When to use a river rock calculator

  • Naturalistic decorative bed — Replace mulch with river rock for a permanent, no-maintenance bed cover. 2-3 inches over weed barrier hides the fabric.
  • Dry creek bed feature — Mixed-size river rock simulates a stream bed. The calculator handles average depth across the cross-section of the bed.
  • Walkway edging — River rock borders along beds, paths, or driveways. Output in tons matches landscape supply pricing.

How to use the River Rock Calculator

  1. Measure the areaFor rectangular beds and borders, multiply length by width. For curved or organic shapes (dry creek beds), break the area into segments and sum, or use average width times length.
  2. Pick a depthUse 2-3 inches for decorative beds (3 inches if the rock is 1.5 inches and up). Dry creek beds need 4-6 inches for the most natural appearance and to fully hide the fabric layer.
  3. Read the tonnageBulk river rock is sold by weight at landscape supply yards. Output shows tons (1 cu yd of river rock weighs roughly 1.28 tons at the default density).
  4. Apply waste factor10% covers spread loss and minor over-fill. Bump to 15% for organic shapes or mixed-size rock — void space between irregular stones eats into effective coverage.

Worked examples

Front yard bed, 200 ft^2 at 3 in

Input:  10 ft x 20 ft x 3 in depth
Output: 1.85 cu yd / 2.64 tons (with 10% waste)

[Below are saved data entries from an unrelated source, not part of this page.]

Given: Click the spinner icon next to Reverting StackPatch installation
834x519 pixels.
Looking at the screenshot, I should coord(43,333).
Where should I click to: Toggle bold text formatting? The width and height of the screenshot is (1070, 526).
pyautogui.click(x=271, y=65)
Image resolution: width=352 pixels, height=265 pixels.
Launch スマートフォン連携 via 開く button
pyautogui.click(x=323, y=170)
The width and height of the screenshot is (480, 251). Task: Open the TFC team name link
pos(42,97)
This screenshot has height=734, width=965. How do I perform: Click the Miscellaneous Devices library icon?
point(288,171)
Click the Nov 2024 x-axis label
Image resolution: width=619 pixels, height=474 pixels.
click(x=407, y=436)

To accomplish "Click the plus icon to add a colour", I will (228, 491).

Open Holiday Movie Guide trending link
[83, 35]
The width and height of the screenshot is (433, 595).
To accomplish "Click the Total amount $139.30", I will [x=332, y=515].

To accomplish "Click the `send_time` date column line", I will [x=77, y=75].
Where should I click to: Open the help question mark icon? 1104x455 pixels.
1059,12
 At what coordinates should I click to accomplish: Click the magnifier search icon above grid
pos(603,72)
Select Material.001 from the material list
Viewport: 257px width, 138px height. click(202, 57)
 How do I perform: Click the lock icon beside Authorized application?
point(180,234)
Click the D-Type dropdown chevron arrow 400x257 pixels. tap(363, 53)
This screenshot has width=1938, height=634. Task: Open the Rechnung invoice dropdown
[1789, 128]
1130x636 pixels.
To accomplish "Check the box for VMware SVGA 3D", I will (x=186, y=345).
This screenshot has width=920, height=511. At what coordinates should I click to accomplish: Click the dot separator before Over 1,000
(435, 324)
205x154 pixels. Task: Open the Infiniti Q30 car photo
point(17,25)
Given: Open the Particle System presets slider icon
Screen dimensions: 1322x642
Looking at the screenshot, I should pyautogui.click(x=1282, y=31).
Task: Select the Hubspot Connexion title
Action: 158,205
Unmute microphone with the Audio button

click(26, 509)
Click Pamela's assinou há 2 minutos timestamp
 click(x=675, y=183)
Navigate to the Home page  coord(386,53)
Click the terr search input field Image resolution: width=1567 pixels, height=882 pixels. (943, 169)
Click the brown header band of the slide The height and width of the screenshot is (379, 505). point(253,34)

Dry creek bed, 3 ft x 30 ft

Input:  3 ft x 30 ft x 5 in depth
Output: 1.39 cu yd / 1.98 tons

Use mixed sizes — 1 in to 4 in range — for the most natural look.

Border strip, 18 in x 60 ft at 2 in

Input:  1.5 ft x 60 ft x 2 in depth
Output: 0.56 cu yd / 0.79 tons

Frequently asked questions

How many tons of river rock are in a cubic yard?
About 1.28 tons at 95 lb/ft^3, the default for typical river-tumbled stone. Smaller pebble-grade is closer to 1.35 tons; larger 3-in to 5-in rock can be 1.2 tons because of more void space.
Is river rock sold by the yard or the ton?
Most landscape supply yards sell by the ton (~$50-120/ton in 2026, depending on color and grade). The cubic-yard output here is for cross-checking; tonnage matches the supplier quote.
Why does my answer differ from the supplier's quote?
Suppliers sometimes bake in their own waste factor or assume a different default depth. This tool exposes both depth and waste explicitly, so you can match their assumptions or document yours.
How deep should river rock be for a decorative bed?
2 inches for refresh over existing rock; 3 inches for first-time install over weed barrier; 4 inches for larger rock (1.5+ inches) where void space reduces effective coverage.
Should I put landscape fabric under river rock?
Yes. Without fabric, the rock sinks into the soil within a season or two and weeds grow up between stones. Heavy-duty landscape fabric or pond liner is essential, and worth the extra hour of install time.
What size river rock for a dry creek bed?
Mix sizes for the most natural look — 1-inch pebbles for the bed, 2-3-inch cobbles for the bulk, 4-6-inch boulders as accents. A single uniform size looks artificial.